The consequences of not filing a risk assessment form when you should have can be far worse than the inconvenience of completing one. OSHA can cite employers for failing to document known workplace hazards. As of the most recent adjustment (effective January 2025), a serious violation carries a penalty of up to $16,550, while a willful or repeated violation can cost up to $165,514. Failure-to-abate penalties accrue at $16,550 per day beyond the deadline.9Occupational Safety and Health Administration. OSHA Penalties These figures are adjusted annually for inflation, so check the OSHA penalties page for the latest numbers.
Beyond fines, organizations that ignore documented risks or fail to create documentation in the first place expose themselves to negligence claims. When an injury or breach occurs and a plaintiff can show the organization knew about the hazard but took no action, the absence of a risk assessment paper trail becomes powerful evidence of indifference. Conversely, a completed form with a clear timeline of escalation and response shows that the organization acted reasonably, even if the risk ultimately materialized.

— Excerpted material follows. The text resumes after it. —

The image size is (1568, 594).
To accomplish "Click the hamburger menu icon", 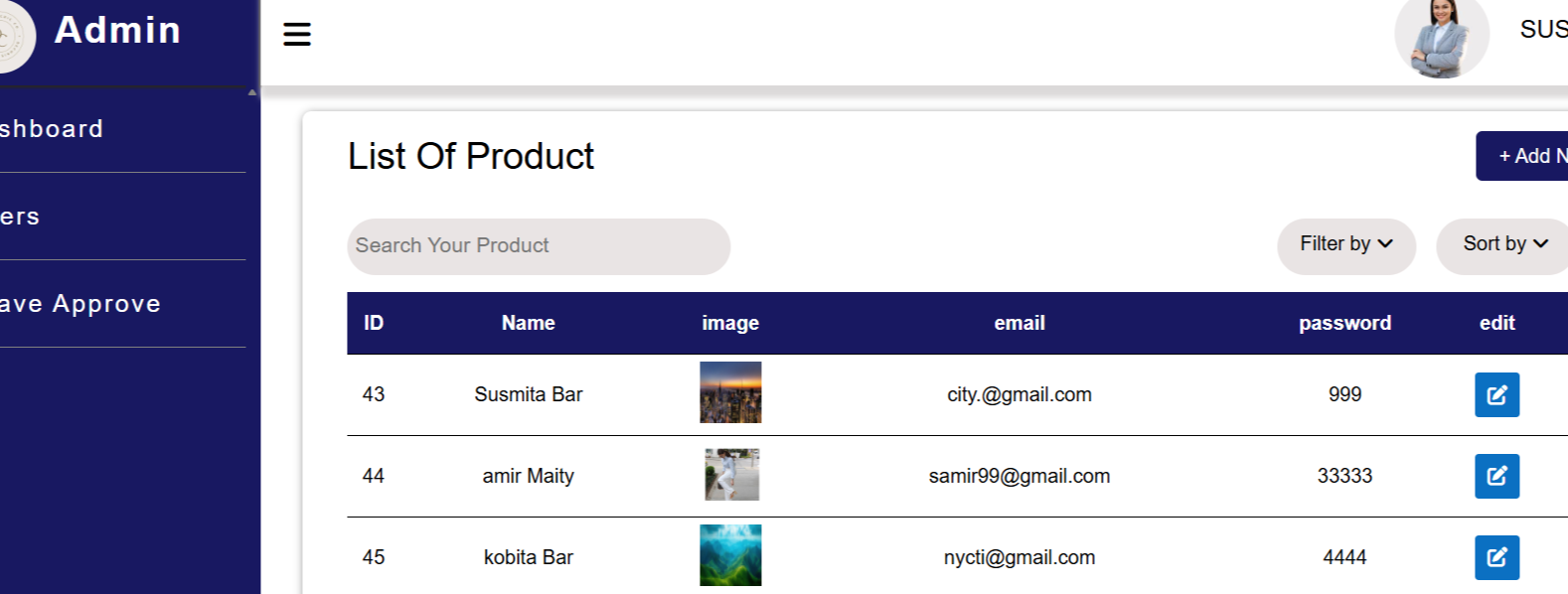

If you need a copy of a risk assessment form you submitted or one that involves you, the process depends on whether the records are held by a public agency or a private employer.

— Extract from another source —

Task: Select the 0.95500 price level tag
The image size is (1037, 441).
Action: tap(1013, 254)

For federal agencies, the Freedom of Information Act (5 U.S.C. § 552) gives you the right to request records in writing. The agency must determine whether to comply within 20 working days of receiving the request, excluding weekends and federal holidays. That clock starts when the request reaches the correct component of the agency, but no later than 10 days after any component first receives it.10Office of the Law Revision Counsel. 5 USC 552 – Public Information; Agency Rules, Opinions, Orders, Records, and Proceedings No special form is required; a written request sent by mail, fax, or email to the agency’s FOIA office is sufficient.11U.S. Department of Labor. Guide to Submitting Requests Under the Freedom of Information Act
Private organizations typically route records requests through an internal records or compliance department. Expect to fill out a separate request form identifying the specific document, the date range, and your relationship to the record.
If a risk assessment form held by a federal agency contains information about you that is inaccurate, irrelevant, untimely, or incomplete, the Privacy Act of 1974 gives you the right to request an amendment. Under 5 U.S.C. § 552a(d), the agency must acknowledge your request within 10 working days and then either make the correction or explain its refusal. If the agency refuses, you can request a review by a senior official, who has 30 working days to issue a final determination. If the refusal stands, you have the right to file a statement of disagreement that will be attached to the disputed record going forward.12Office of the Law Revision Counsel. 5 USC 552a – Records Maintained on Individuals To start the process, submit a written request to the agency’s FOIA or Privacy Act office identifying the record, the specific information you want changed, and your justification for the correction. Include proof of your identity, since agencies will not process amendment requests without verifying that the requester is the individual named in the record.